The 26-page document in Arabic, recovered by The Associated Press in a building that had been occupied by al-Qaida in the Islamic Maghreb in Timbuktu, strongly suggests the group now possesses the SA-7 surface-to-air missile, known to the Pentagon as the Grail, according to terrorism specialists. And it confirms that the al-Qaida cell is actively training its fighters to use these weapons, also called man-portable air-defense systems, or MANPADS, which likely came from the arms depots of ex-Libyan strongman Col. Moammar Gadhafi.

"The existence of what apparently constitutes a 'Dummies Guide to MANPADS' is strong circumstantial evidence of al-Qaida in the Islamic Maghreb having the missiles," said Atlantic Council analyst Peter Pham, a former adviser to the United States' military command in Africa and an instructor to U.S. Special Forces. "Why else bother to write the guide if you don't have the weapons? … If AQIM not only has the MANPADS, but also fighters who know how to use them effectively," he added, "then the impact is significant, not only on the current conflict, but on security throughout North and West Africa, and possibly beyond."
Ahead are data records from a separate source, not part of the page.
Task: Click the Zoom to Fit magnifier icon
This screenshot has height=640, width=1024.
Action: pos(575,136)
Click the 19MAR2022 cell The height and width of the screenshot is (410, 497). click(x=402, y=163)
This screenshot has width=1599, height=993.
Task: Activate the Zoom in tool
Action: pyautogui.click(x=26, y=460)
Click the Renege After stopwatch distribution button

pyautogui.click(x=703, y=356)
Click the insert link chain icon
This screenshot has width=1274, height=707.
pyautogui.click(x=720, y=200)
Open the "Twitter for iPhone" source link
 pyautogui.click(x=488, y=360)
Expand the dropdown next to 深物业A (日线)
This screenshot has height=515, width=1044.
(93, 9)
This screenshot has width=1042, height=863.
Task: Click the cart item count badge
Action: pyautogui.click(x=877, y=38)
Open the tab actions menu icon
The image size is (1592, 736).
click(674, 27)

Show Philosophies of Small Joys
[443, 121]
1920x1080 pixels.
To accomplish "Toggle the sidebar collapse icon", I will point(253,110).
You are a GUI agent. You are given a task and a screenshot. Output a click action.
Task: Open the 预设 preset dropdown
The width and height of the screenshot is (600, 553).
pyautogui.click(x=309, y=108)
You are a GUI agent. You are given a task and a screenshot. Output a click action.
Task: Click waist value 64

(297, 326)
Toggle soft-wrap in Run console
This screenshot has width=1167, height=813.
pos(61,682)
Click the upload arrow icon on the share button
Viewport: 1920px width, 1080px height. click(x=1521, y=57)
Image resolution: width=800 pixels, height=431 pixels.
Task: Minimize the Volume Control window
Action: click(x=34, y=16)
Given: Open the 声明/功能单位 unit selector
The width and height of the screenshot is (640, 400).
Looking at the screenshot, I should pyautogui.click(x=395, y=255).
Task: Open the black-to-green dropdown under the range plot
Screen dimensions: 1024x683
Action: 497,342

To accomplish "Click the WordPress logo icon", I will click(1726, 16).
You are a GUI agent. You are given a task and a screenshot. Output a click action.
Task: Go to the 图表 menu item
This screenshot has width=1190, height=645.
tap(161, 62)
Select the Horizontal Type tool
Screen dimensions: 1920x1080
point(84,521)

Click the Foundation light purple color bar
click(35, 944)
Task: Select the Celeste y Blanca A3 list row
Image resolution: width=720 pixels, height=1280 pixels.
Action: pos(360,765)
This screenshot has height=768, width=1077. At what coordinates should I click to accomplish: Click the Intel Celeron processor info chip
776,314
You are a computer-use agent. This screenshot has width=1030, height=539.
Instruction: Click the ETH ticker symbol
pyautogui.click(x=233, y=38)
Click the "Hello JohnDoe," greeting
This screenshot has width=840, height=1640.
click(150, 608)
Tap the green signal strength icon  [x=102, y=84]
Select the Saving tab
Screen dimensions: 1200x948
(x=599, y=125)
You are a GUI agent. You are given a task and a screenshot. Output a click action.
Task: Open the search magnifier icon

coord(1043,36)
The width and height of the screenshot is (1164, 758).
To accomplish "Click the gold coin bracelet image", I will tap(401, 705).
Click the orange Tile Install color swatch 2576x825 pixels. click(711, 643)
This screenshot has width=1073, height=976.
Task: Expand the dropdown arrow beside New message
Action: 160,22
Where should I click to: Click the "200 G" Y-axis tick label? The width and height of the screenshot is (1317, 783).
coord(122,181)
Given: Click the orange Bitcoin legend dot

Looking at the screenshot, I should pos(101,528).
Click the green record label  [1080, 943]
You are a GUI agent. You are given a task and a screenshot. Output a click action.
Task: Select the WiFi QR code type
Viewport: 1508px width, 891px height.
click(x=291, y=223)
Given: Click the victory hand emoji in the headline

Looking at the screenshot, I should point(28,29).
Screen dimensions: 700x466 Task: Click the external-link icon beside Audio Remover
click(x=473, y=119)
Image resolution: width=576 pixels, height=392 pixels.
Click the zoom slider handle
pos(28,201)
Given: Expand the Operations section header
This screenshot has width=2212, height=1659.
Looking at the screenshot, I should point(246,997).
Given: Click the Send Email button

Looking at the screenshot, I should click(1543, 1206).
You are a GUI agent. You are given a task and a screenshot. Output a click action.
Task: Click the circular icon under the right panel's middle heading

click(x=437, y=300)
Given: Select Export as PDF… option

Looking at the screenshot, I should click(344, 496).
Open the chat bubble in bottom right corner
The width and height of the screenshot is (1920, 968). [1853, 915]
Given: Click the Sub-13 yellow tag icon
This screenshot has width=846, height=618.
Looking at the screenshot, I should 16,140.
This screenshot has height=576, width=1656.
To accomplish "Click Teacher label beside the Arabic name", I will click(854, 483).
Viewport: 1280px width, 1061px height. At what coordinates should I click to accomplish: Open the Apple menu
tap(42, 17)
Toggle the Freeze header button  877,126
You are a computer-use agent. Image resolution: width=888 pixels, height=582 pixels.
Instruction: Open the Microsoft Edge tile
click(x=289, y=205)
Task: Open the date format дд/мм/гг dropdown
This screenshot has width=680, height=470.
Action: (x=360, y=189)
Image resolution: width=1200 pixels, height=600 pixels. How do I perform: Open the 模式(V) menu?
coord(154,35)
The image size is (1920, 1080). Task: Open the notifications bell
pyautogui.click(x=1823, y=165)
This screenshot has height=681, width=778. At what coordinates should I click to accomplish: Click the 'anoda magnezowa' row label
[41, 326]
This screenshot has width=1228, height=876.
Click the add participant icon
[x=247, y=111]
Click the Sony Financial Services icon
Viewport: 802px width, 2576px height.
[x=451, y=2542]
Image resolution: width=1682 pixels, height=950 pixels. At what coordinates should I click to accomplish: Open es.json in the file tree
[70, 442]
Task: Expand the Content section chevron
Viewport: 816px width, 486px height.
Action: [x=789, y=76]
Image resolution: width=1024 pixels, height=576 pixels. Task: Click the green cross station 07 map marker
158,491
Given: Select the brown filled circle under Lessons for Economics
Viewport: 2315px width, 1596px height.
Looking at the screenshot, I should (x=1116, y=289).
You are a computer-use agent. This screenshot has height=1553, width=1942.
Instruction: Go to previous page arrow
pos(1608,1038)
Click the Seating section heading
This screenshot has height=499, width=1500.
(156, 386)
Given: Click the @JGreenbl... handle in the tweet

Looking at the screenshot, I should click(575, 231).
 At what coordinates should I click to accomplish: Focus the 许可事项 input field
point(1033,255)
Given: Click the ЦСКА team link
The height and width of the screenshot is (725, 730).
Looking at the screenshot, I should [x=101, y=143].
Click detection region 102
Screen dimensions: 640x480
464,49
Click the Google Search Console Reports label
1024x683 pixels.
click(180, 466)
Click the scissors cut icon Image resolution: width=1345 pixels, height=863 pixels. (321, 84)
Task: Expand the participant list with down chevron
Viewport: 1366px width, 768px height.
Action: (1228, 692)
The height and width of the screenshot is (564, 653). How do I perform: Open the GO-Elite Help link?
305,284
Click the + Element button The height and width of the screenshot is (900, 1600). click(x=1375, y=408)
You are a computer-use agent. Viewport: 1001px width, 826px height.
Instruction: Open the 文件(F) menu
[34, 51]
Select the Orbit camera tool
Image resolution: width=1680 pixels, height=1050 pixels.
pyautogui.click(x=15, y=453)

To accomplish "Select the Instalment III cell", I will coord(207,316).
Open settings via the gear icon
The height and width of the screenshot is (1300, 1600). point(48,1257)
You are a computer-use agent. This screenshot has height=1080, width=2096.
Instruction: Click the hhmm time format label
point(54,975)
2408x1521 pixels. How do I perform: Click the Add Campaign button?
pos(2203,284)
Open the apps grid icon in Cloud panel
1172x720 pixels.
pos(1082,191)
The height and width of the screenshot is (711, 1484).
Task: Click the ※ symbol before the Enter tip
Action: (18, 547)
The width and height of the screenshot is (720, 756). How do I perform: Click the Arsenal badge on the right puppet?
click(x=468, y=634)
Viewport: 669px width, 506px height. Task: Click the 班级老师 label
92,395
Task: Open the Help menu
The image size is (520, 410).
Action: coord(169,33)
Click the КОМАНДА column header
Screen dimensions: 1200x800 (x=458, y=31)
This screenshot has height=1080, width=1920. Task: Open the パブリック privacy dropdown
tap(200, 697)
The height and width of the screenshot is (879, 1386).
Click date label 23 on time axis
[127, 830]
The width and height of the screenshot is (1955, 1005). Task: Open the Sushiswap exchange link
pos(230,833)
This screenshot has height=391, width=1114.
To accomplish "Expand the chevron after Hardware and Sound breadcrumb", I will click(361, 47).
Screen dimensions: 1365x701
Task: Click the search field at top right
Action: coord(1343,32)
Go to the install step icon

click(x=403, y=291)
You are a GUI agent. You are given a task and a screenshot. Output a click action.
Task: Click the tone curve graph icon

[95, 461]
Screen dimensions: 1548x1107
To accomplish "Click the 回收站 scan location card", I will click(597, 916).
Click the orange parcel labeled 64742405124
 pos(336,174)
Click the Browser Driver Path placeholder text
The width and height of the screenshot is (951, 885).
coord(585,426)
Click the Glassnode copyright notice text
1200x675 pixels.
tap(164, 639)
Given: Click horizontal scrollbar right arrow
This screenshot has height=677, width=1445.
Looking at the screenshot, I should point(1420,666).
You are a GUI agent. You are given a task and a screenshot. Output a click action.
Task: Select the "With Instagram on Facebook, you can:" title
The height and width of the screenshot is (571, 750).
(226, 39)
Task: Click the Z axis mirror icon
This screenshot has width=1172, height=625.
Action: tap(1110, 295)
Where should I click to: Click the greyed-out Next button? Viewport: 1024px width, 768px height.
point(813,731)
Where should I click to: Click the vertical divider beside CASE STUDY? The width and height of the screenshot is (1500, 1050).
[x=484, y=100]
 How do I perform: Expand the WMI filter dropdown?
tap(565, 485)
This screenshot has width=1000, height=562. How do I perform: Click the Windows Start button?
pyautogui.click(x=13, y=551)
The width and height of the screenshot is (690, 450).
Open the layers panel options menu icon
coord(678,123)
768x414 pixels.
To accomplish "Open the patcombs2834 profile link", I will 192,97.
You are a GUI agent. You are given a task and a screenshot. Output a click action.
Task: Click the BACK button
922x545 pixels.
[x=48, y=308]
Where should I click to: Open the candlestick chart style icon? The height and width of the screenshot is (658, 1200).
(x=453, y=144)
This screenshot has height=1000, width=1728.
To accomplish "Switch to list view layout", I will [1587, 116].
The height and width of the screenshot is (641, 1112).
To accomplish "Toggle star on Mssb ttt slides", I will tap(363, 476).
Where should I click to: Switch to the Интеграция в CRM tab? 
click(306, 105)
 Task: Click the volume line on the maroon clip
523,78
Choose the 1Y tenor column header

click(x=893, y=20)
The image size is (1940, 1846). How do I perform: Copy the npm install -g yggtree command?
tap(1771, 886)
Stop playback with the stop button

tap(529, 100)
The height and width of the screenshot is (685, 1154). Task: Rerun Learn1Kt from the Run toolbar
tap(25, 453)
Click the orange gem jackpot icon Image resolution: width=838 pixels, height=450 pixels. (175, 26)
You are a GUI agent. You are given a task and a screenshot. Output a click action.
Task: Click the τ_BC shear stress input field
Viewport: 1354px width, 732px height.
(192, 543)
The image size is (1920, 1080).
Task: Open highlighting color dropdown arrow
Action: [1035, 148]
This is not the first al-Qaida-linked group thought to have MANPADS - they were circulating in Afghanistan and Iraq, and a terror cell in Somalia recently claimed to have the SA-7 in a video. But the U.S. desperately wanted to keep the weapons out of the hands of al-Qaida's largest affiliate on the continent, based in Mali. In the spring of 2011, before the fighting in Tripoli had even stopped, a U.S. team flew to Libya to secure Gadhafi's stockpile of thousands of heat-seeking, shoulder-fired missiles.

By the time they got there, many had already been looted.

"The MANPADS were specifically being sought out," said Peter Bouckaert, emergencies director for Human Rights Watch, who cataloged missing weapons at dozens of munitions depots and often found nothing in the boxes labeled with the code for surface-to-air missiles.